WORK TO COMPLETE:
Each entry needs to be reproduced verbatim.

DATA EXTRACT:
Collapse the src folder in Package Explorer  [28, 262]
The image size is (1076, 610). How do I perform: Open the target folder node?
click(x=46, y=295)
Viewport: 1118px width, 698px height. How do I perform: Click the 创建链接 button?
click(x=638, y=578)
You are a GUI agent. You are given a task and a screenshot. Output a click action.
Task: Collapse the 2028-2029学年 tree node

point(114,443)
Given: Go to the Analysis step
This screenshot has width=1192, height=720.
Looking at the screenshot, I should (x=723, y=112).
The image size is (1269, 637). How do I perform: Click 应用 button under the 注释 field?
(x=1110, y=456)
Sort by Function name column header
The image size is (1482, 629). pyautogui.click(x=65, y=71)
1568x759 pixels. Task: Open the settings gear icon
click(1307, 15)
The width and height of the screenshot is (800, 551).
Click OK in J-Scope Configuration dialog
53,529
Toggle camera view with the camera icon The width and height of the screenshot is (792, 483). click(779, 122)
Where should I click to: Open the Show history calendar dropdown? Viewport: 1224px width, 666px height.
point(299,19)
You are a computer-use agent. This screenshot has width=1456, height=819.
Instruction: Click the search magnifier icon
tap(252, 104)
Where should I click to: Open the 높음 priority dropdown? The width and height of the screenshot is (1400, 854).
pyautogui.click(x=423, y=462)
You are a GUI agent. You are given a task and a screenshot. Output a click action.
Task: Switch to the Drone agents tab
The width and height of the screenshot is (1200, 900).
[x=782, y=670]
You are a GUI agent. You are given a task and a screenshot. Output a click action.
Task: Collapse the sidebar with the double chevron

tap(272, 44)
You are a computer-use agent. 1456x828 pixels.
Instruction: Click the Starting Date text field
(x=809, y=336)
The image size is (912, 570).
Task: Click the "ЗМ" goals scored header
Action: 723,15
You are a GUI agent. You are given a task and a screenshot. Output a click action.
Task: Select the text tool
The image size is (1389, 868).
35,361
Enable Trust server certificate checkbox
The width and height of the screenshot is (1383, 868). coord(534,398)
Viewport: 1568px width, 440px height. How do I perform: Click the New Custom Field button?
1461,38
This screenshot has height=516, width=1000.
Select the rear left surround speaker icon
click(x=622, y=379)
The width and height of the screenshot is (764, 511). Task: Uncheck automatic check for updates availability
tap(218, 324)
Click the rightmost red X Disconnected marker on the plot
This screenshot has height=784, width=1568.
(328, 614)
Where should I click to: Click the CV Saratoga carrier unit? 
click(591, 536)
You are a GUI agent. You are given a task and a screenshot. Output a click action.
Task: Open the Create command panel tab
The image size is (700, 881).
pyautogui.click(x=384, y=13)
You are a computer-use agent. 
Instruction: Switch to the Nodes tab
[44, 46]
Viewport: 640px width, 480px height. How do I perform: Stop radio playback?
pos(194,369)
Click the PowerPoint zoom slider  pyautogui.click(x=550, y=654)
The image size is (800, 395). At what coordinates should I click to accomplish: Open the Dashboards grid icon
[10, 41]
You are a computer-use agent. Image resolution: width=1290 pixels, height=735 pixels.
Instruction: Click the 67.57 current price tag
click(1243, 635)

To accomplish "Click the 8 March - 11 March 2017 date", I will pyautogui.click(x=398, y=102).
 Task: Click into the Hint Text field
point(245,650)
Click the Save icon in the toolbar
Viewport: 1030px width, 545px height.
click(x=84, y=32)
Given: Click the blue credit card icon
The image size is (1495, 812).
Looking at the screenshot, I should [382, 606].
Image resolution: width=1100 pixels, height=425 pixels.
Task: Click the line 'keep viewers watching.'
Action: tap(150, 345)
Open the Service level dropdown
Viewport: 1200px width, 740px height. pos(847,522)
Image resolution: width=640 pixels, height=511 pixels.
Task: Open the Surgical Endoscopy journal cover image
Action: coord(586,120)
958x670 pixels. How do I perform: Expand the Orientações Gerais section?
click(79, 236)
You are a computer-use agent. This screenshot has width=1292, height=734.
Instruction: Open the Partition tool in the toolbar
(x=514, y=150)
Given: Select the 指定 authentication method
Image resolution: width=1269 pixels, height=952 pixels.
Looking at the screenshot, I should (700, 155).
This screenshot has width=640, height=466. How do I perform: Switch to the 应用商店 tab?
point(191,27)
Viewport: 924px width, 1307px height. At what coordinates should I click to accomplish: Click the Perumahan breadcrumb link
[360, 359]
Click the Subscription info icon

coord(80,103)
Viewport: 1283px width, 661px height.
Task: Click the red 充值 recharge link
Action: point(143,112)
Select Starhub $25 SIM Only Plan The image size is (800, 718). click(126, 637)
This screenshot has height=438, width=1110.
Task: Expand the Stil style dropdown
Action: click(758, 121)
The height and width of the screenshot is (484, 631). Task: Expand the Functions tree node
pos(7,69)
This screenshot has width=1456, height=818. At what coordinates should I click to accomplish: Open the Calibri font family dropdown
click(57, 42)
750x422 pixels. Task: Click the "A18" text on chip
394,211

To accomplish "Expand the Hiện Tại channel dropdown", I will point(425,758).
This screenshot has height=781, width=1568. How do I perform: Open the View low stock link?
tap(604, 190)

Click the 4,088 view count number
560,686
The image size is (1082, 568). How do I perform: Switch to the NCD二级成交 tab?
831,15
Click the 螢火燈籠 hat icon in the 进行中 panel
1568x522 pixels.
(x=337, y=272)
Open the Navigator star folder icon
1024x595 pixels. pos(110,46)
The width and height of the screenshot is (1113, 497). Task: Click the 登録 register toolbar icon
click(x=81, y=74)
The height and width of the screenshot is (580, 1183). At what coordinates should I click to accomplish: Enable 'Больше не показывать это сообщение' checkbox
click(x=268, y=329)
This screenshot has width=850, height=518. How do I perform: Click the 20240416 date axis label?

RESPONSE AREA:
Collapse the src folder in Package Explorer  [28, 262]
The image size is (1076, 610). How do I perform: Open the target folder node?
click(x=46, y=295)
Viewport: 1118px width, 698px height. How do I perform: Click the 创建链接 button?
click(x=638, y=578)
You are a GUI agent. You are given a task and a screenshot. Output a click action.
Task: Collapse the 2028-2029学年 tree node

point(114,443)
Given: Go to the Analysis step
This screenshot has width=1192, height=720.
Looking at the screenshot, I should (x=723, y=112).
The image size is (1269, 637). How do I perform: Click 应用 button under the 注释 field?
(x=1110, y=456)
Sort by Function name column header
The image size is (1482, 629). pyautogui.click(x=65, y=71)
1568x759 pixels. Task: Open the settings gear icon
click(1307, 15)
The width and height of the screenshot is (800, 551).
Click OK in J-Scope Configuration dialog
53,529
Toggle camera view with the camera icon The width and height of the screenshot is (792, 483). click(779, 122)
Where should I click to: Open the Show history calendar dropdown? Viewport: 1224px width, 666px height.
point(299,19)
You are a computer-use agent. This screenshot has width=1456, height=819.
Instruction: Click the search magnifier icon
tap(252, 104)
Where should I click to: Open the 높음 priority dropdown? The width and height of the screenshot is (1400, 854).
pyautogui.click(x=423, y=462)
You are a GUI agent. You are given a task and a screenshot. Output a click action.
Task: Switch to the Drone agents tab
The width and height of the screenshot is (1200, 900).
[x=782, y=670]
You are a GUI agent. You are given a task and a screenshot. Output a click action.
Task: Collapse the sidebar with the double chevron

tap(272, 44)
You are a computer-use agent. 1456x828 pixels.
Instruction: Click the Starting Date text field
(x=809, y=336)
The image size is (912, 570).
Task: Click the "ЗМ" goals scored header
Action: 723,15
You are a GUI agent. You are given a task and a screenshot. Output a click action.
Task: Select the text tool
The image size is (1389, 868).
35,361
Enable Trust server certificate checkbox
The width and height of the screenshot is (1383, 868). coord(534,398)
Viewport: 1568px width, 440px height. How do I perform: Click the New Custom Field button?
1461,38
This screenshot has height=516, width=1000.
Select the rear left surround speaker icon
click(x=622, y=379)
The width and height of the screenshot is (764, 511). Task: Uncheck automatic check for updates availability
tap(218, 324)
Click the rightmost red X Disconnected marker on the plot
This screenshot has height=784, width=1568.
(328, 614)
Where should I click to: Click the CV Saratoga carrier unit? 
click(591, 536)
You are a GUI agent. You are given a task and a screenshot. Output a click action.
Task: Open the Create command panel tab
The image size is (700, 881).
pyautogui.click(x=384, y=13)
You are a computer-use agent. 
Instruction: Switch to the Nodes tab
[44, 46]
Viewport: 640px width, 480px height. How do I perform: Stop radio playback?
pos(194,369)
Click the PowerPoint zoom slider  pyautogui.click(x=550, y=654)
The image size is (800, 395). At what coordinates should I click to accomplish: Open the Dashboards grid icon
[10, 41]
You are a computer-use agent. Image resolution: width=1290 pixels, height=735 pixels.
Instruction: Click the 67.57 current price tag
click(1243, 635)

To accomplish "Click the 8 March - 11 March 2017 date", I will pyautogui.click(x=398, y=102).
 Task: Click into the Hint Text field
point(245,650)
Click the Save icon in the toolbar
Viewport: 1030px width, 545px height.
click(x=84, y=32)
Given: Click the blue credit card icon
The image size is (1495, 812).
Looking at the screenshot, I should [382, 606].
Image resolution: width=1100 pixels, height=425 pixels.
Task: Click the line 'keep viewers watching.'
Action: tap(150, 345)
Open the Service level dropdown
Viewport: 1200px width, 740px height. pos(847,522)
Image resolution: width=640 pixels, height=511 pixels.
Task: Open the Surgical Endoscopy journal cover image
Action: coord(586,120)
958x670 pixels. How do I perform: Expand the Orientações Gerais section?
click(79, 236)
You are a computer-use agent. This screenshot has width=1292, height=734.
Instruction: Open the Partition tool in the toolbar
(x=514, y=150)
Given: Select the 指定 authentication method
Image resolution: width=1269 pixels, height=952 pixels.
Looking at the screenshot, I should (700, 155).
This screenshot has width=640, height=466. How do I perform: Switch to the 应用商店 tab?
point(191,27)
Viewport: 924px width, 1307px height. At what coordinates should I click to accomplish: Click the Perumahan breadcrumb link
[360, 359]
Click the Subscription info icon

coord(80,103)
Viewport: 1283px width, 661px height.
Task: Click the red 充值 recharge link
Action: point(143,112)
Select Starhub $25 SIM Only Plan The image size is (800, 718). click(126, 637)
This screenshot has height=438, width=1110.
Task: Expand the Stil style dropdown
Action: click(758, 121)
The height and width of the screenshot is (484, 631). Task: Expand the Functions tree node
pos(7,69)
This screenshot has width=1456, height=818. At what coordinates should I click to accomplish: Open the Calibri font family dropdown
click(57, 42)
750x422 pixels. Task: Click the "A18" text on chip
394,211

To accomplish "Expand the Hiện Tại channel dropdown", I will point(425,758).
This screenshot has height=781, width=1568. How do I perform: Open the View low stock link?
tap(604, 190)

Click the 4,088 view count number
560,686
The image size is (1082, 568). How do I perform: Switch to the NCD二级成交 tab?
831,15
Click the 螢火燈籠 hat icon in the 进行中 panel
1568x522 pixels.
(x=337, y=272)
Open the Navigator star folder icon
1024x595 pixels. pos(110,46)
The width and height of the screenshot is (1113, 497). Task: Click the 登録 register toolbar icon
click(x=81, y=74)
The height and width of the screenshot is (580, 1183). At what coordinates should I click to accomplish: Enable 'Больше не показывать это сообщение' checkbox
click(x=268, y=329)
This screenshot has width=850, height=518. How do I perform: Click the 20240416 date axis label?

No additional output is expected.